> What you should do: Please put the lines of the listing between the line containing "Where should I click to: Open the Date" and the line containing "(x=100, y=353)", inclusive, into a Markdown table with the columns Row and Line. Number each row and skip any blank lines.

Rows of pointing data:
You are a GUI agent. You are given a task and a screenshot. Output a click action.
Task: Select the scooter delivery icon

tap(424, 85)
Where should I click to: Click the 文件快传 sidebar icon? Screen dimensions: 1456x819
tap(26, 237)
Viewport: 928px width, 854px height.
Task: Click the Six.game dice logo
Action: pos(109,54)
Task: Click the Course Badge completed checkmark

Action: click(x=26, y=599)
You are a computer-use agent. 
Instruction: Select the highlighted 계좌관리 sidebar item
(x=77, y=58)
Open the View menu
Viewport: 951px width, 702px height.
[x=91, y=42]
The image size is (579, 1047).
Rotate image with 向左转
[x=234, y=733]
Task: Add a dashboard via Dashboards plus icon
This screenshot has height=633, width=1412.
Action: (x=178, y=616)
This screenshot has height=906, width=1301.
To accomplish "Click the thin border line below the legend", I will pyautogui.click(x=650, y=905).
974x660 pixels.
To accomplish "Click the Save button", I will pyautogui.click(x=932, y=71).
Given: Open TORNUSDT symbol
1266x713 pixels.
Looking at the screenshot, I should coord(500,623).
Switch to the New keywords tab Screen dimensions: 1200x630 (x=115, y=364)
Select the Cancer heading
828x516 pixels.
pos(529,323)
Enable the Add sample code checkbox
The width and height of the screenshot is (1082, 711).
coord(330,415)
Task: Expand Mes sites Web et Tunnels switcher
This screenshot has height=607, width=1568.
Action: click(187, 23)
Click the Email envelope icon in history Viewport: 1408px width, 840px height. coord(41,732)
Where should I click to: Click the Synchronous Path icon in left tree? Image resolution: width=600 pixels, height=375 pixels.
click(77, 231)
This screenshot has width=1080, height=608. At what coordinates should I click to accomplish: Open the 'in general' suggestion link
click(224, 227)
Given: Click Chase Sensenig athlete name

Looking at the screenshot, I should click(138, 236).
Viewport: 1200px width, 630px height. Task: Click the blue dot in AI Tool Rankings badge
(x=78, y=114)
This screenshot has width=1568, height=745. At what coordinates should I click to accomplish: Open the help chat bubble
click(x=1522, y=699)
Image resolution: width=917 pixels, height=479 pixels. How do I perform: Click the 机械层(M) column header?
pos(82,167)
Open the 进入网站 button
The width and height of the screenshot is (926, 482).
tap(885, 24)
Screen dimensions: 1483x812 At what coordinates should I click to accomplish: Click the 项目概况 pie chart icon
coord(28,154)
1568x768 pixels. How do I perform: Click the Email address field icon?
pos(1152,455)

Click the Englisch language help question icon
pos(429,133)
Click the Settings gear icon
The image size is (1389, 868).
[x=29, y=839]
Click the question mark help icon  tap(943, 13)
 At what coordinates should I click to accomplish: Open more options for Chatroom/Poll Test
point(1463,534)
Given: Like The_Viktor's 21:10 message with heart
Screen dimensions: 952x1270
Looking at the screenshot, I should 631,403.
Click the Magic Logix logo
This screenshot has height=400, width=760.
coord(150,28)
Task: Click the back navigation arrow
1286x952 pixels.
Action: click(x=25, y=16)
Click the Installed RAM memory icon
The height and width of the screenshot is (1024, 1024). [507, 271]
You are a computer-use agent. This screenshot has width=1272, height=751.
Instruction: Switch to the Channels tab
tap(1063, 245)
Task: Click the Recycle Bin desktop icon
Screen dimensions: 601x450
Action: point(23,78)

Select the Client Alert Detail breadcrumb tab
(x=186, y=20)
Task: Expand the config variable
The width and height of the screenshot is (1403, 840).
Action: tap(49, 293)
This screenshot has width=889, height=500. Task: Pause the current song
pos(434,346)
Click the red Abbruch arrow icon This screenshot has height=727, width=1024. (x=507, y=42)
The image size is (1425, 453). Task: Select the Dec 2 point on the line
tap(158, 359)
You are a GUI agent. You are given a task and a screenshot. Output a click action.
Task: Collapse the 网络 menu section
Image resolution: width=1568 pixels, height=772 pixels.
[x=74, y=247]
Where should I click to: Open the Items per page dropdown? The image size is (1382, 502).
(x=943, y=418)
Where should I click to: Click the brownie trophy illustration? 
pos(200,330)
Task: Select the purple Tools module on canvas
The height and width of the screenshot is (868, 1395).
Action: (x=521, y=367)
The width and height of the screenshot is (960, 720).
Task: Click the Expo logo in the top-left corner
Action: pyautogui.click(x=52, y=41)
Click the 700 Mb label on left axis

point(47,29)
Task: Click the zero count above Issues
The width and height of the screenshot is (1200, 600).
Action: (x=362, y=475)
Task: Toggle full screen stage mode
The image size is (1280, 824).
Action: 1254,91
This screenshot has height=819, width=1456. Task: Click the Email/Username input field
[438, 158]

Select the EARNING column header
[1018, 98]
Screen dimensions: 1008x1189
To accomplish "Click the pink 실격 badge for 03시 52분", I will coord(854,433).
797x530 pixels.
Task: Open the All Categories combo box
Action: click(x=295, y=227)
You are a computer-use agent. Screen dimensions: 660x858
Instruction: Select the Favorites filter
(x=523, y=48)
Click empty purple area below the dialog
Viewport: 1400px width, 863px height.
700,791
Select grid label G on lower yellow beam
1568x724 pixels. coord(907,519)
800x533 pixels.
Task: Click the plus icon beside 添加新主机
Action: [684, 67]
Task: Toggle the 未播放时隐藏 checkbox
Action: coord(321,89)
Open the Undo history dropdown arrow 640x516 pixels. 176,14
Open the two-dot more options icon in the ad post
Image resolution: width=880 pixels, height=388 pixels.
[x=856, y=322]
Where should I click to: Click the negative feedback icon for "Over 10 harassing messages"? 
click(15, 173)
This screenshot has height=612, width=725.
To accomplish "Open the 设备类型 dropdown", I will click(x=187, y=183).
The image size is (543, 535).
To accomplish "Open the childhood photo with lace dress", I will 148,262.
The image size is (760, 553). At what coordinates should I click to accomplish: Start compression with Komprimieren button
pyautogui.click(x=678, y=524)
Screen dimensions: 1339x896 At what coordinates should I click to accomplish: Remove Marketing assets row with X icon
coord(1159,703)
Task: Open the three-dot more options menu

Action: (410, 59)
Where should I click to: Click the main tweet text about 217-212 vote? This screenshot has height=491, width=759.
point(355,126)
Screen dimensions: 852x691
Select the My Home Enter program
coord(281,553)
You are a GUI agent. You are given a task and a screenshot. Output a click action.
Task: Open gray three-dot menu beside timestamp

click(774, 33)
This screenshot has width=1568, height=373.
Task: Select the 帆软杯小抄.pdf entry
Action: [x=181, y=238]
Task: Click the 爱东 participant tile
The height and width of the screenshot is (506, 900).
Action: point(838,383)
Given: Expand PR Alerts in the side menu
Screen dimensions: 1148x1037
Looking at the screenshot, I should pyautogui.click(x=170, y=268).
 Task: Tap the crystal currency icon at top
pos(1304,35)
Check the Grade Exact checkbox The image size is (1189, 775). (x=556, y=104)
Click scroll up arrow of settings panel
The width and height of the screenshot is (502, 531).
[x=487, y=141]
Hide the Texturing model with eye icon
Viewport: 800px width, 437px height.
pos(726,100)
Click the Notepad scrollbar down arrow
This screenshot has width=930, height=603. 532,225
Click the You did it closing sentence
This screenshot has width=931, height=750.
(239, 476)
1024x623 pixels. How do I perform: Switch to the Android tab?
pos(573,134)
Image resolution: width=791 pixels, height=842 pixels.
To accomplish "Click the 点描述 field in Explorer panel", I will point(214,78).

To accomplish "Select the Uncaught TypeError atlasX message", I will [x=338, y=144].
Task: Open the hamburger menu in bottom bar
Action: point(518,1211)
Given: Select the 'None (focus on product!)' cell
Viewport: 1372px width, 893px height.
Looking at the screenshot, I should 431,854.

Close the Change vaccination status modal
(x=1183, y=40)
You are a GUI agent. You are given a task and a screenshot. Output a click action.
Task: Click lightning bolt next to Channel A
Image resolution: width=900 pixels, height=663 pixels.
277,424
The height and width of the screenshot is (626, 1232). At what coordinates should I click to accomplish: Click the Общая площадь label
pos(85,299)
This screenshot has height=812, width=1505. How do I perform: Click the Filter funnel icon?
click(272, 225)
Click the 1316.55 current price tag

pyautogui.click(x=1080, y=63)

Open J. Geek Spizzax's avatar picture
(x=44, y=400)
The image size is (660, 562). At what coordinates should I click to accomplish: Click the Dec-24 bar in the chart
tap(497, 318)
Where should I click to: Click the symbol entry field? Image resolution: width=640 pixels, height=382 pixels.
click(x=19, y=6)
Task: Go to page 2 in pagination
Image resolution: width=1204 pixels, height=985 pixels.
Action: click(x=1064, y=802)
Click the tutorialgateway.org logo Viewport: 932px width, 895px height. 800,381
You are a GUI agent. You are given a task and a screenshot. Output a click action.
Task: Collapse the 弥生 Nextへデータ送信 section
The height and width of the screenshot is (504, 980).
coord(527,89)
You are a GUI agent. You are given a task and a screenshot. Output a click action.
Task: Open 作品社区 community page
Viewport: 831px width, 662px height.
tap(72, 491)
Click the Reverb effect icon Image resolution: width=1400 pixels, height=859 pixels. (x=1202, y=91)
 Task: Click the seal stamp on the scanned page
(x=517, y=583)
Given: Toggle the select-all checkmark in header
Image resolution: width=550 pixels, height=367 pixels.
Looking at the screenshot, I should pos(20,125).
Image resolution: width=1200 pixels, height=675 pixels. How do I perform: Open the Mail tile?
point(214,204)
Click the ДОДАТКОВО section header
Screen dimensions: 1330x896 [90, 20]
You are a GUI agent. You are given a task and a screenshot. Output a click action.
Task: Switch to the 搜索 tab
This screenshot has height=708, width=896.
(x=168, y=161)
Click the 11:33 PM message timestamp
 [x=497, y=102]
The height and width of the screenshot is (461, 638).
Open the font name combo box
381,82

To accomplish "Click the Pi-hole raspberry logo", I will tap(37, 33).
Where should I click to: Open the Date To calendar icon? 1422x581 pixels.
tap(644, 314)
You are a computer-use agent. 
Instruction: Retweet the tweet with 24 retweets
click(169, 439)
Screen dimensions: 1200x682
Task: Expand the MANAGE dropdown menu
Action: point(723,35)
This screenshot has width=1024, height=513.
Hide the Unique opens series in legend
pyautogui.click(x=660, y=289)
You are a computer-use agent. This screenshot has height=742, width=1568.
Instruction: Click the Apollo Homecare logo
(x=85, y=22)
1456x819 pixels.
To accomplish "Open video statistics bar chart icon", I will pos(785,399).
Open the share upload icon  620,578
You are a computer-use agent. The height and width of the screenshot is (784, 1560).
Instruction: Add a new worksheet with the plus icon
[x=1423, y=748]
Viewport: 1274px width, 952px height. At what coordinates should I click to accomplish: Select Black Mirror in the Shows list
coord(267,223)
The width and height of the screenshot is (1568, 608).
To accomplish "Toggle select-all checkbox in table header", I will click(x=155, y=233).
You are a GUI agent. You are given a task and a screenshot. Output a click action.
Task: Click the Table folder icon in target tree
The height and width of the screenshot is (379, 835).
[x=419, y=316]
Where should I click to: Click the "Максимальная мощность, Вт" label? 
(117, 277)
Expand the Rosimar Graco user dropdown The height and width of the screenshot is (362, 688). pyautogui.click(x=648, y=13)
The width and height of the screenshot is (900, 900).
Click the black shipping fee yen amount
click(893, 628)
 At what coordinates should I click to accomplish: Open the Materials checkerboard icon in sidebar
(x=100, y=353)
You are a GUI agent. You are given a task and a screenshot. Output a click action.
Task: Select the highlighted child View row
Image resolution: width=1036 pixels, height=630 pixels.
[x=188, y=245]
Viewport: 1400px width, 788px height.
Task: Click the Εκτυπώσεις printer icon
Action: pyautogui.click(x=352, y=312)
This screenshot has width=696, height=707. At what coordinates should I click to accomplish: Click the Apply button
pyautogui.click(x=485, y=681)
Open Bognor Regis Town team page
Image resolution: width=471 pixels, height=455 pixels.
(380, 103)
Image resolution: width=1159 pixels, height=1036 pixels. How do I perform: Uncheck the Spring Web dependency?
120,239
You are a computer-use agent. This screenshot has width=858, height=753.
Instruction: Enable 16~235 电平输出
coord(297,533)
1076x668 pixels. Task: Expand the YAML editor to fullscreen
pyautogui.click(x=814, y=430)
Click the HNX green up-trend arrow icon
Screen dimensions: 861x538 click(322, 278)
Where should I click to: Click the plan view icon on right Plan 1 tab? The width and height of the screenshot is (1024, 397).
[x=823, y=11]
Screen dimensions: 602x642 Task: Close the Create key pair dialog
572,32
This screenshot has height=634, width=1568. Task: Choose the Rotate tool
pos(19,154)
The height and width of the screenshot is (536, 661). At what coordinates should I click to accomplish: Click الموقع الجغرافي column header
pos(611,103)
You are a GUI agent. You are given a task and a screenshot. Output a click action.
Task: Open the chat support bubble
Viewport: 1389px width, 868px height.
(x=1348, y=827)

> Exercise result:
| Row | Line |
|---|---|
| 1 | Where should I click to: Open the Date To calendar icon? 1422x581 pixels. |
| 2 | tap(644, 314) |
| 3 | You are a computer-use agent.  |
| 4 | Instruction: Retweet the tweet with 24 retweets |
| 5 | click(169, 439) |
| 6 | Screen dimensions: 1200x682 |
| 7 | Task: Expand the MANAGE dropdown menu |
| 8 | Action: point(723,35) |
| 9 | This screenshot has width=1024, height=513. |
| 10 | Hide the Unique opens series in legend |
| 11 | pyautogui.click(x=660, y=289) |
| 12 | You are a computer-use agent. This screenshot has height=742, width=1568. |
| 13 | Instruction: Click the Apollo Homecare logo |
| 14 | (x=85, y=22) |
| 15 | 1456x819 pixels. |
| 16 | To accomplish "Open video statistics bar chart icon", I will pos(785,399). |
| 17 | Open the share upload icon  620,578 |
| 18 | You are a computer-use agent. The height and width of the screenshot is (784, 1560). |
| 19 | Instruction: Add a new worksheet with the plus icon |
| 20 | [x=1423, y=748] |
| 21 | Viewport: 1274px width, 952px height. At what coordinates should I click to accomplish: Select Black Mirror in the Shows list |
| 22 | coord(267,223) |
| 23 | The width and height of the screenshot is (1568, 608). |
| 24 | To accomplish "Toggle select-all checkbox in table header", I will click(x=155, y=233). |
| 25 | You are a GUI agent. You are given a task and a screenshot. Output a click action. |
| 26 | Task: Click the Table folder icon in target tree |
| 27 | The height and width of the screenshot is (379, 835). |
| 28 | [x=419, y=316] |
| 29 | Where should I click to: Click the "Максимальная мощность, Вт" label?  |
| 30 | (117, 277) |
| 31 | Expand the Rosimar Graco user dropdown The height and width of the screenshot is (362, 688). pyautogui.click(x=648, y=13) |
| 32 | The width and height of the screenshot is (900, 900). |
| 33 | Click the black shipping fee yen amount |
| 34 | click(893, 628) |
| 35 |  At what coordinates should I click to accomplish: Open the Materials checkerboard icon in sidebar |
| 36 | (x=100, y=353) |